Realists did not call for the destruction of bourgeois society, but they portrayed it with merciless truthfulness, sharply criticizing its vices, which is why the realism of the 19th century is usually called critical realism.

Hugo. Novel "Notre Dame Cathedral" A bright, exciting story. Key plot points related to the main characters: Quasimodo and Esmeralda. The main idea is the preaching of mercy. Showing the irrationality of the human soul through the image of Claude Frollo. Esmeralda's blind love for Phoebus. Quasimodo's selfless love for Esmeralda.

"The Man Who Laughs" Main plot. The image of the depraved aristocrat Josiana, who fell in love with a freak. “The Ninety-Third Year”: a celebration of romantic humanism, which from the point of view of reason and real life is not only stupid, but also often criminal.

The work of Balzac (1829-1850) is marked by the formation and development of the writer's realistic method. At this time, he created such significant works as “Gobsek”, “Shagreen Skin”, “Eugenia Grande”, “Père Goriot”, “Lost Illusions” and many others. The dominant genre in his work was the socio-psychological novel of a relatively small volume. The poetics of these novels undergoes significant changes at this time, where a socio-psychological novel, a biographical novel, sketches and much more are combined into an organic whole. The most important element in the artist’s system was the consistent application of the principle of realistic typification.
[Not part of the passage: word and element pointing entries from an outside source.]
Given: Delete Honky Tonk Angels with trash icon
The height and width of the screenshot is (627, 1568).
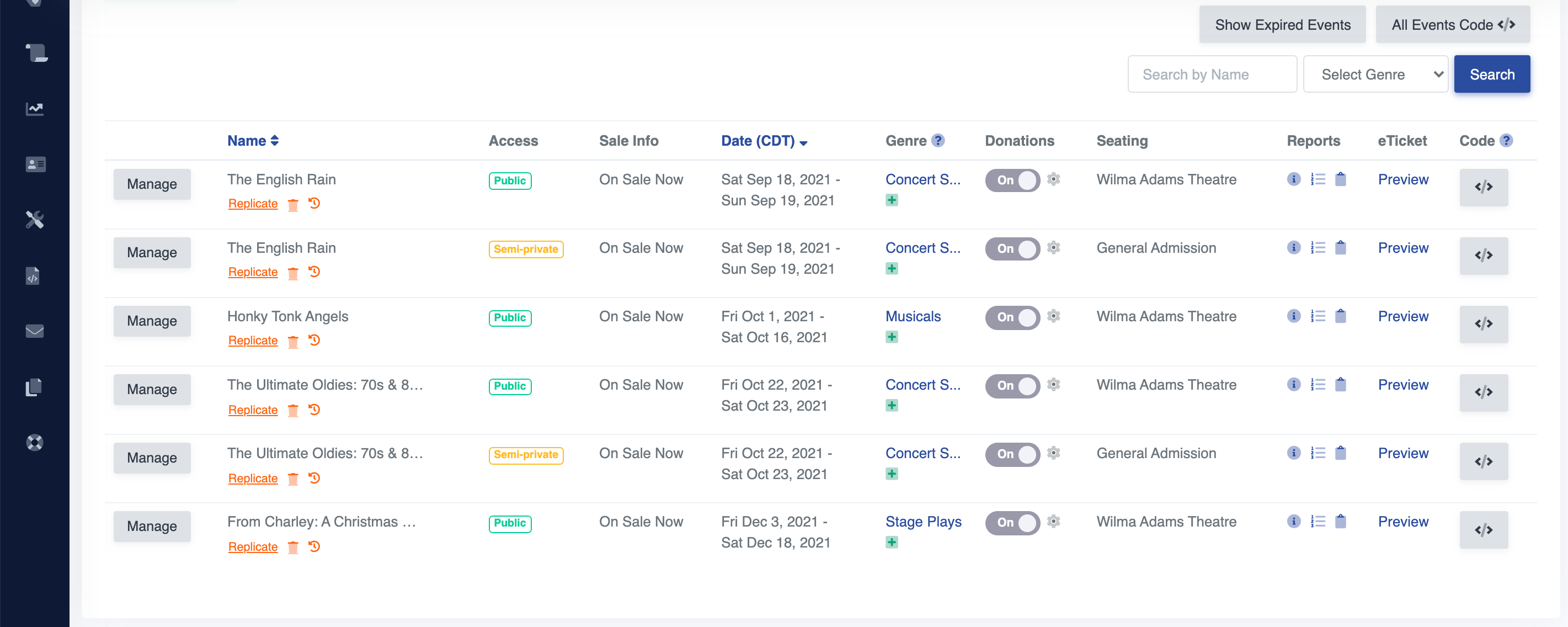Looking at the screenshot, I should pos(293,342).
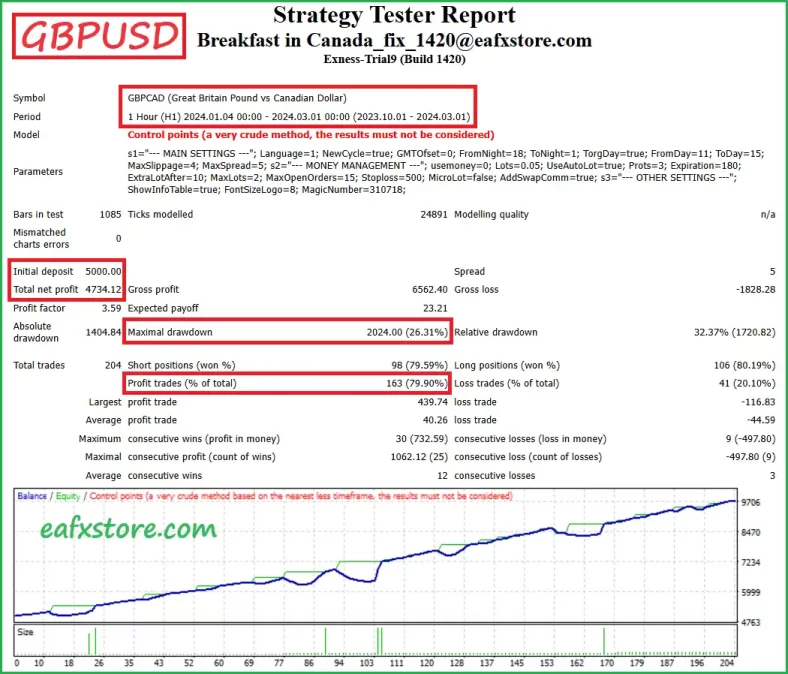Click the Balance legend label on chart
The height and width of the screenshot is (674, 788).
pyautogui.click(x=32, y=496)
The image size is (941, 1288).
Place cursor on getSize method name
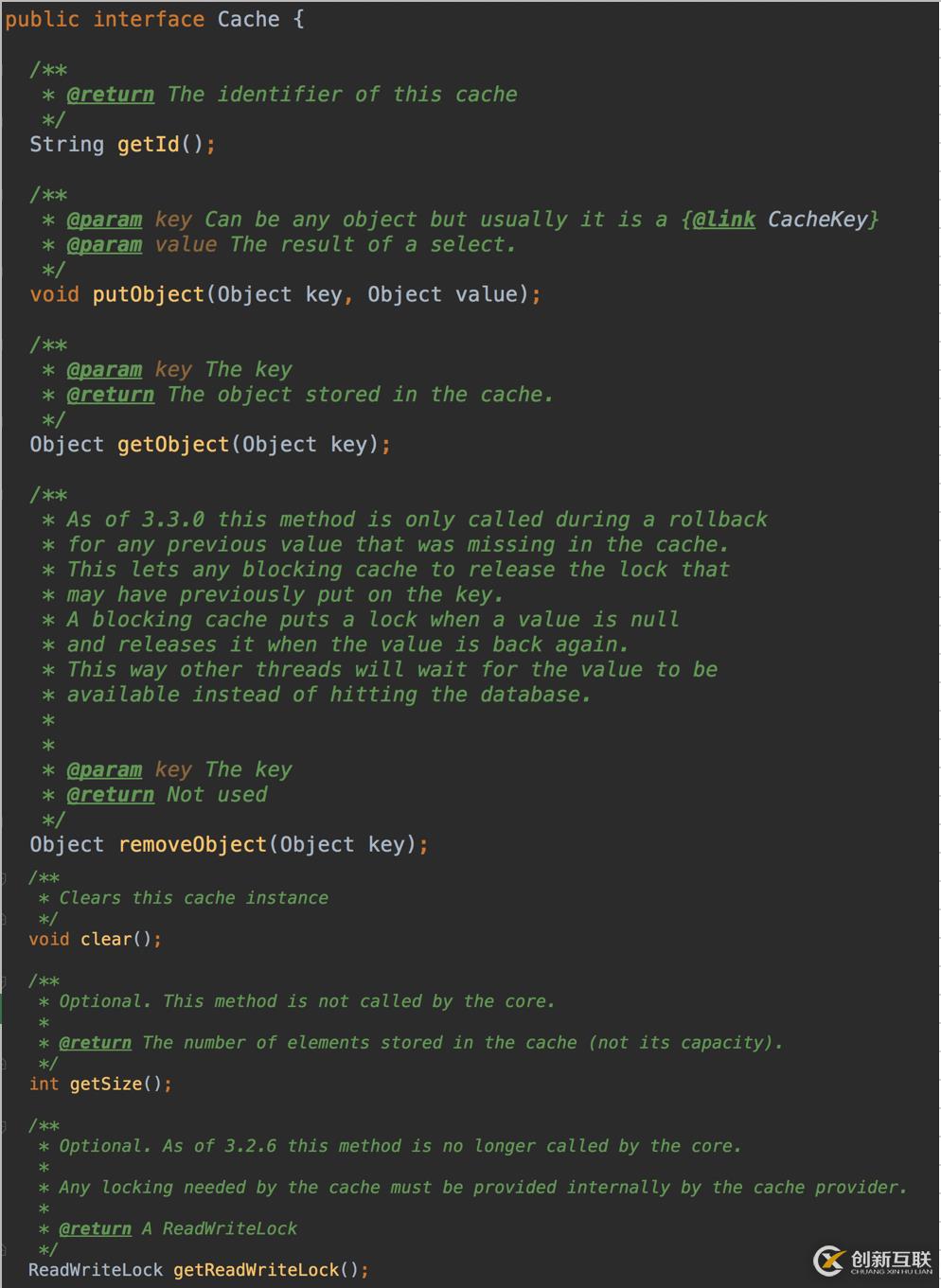click(106, 1085)
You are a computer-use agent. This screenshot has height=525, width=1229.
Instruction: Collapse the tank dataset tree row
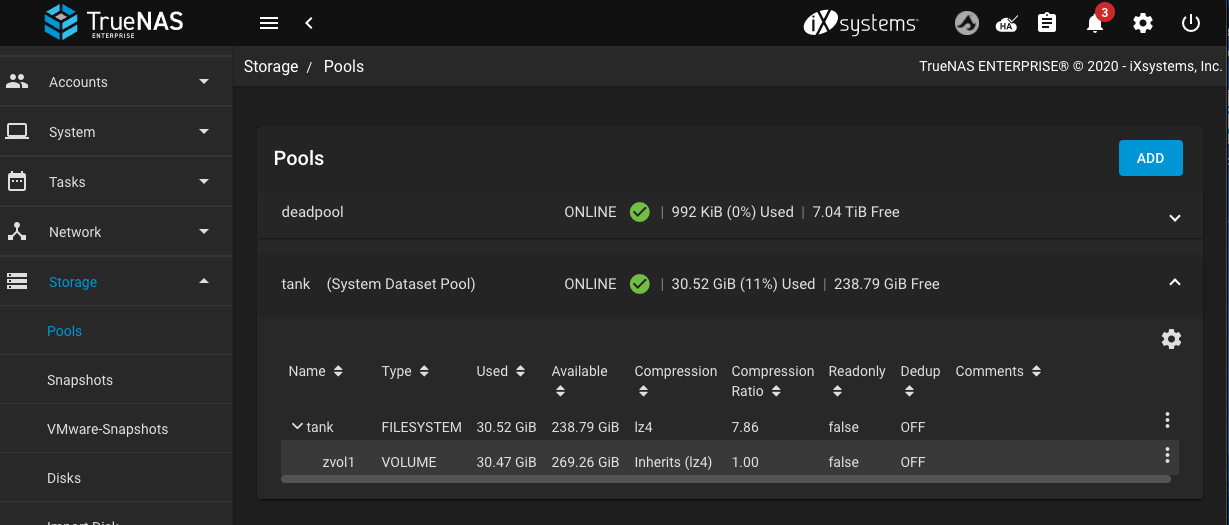(297, 426)
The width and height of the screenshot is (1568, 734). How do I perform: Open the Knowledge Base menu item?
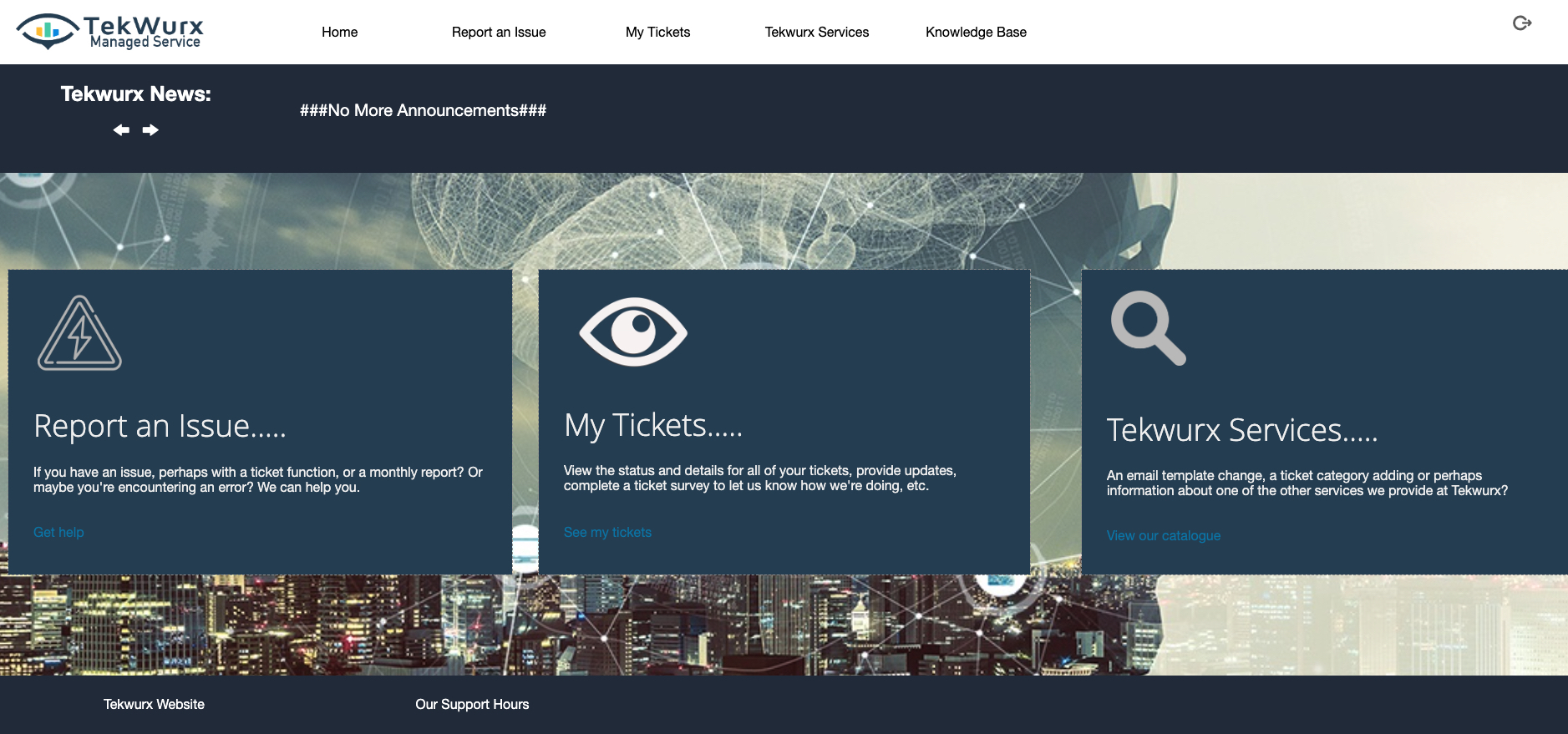pos(976,33)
Romanticism was a serious literary movement and captured all European countries, including Denmark, Spain, and Poland. Despite the diversity of movements, romanticism was a whole, unified culture. It covered all areas of cultural life. We have romantic works of art, romantic philosophy and a number of branches of scientific knowledge - no matter how strange it sounds. Romanticism spread to all arts, music, painting, acting. There was romanticism even in medicine. At the beginning of the 19th century, methods of treating by suggestion and hypnosis came into fashion. These ideas developed in romantic circles. If you have read Hoffmann, then you know that he has many hypnotist doctors. There is also a mention of hypnosis in The Queen of Spades.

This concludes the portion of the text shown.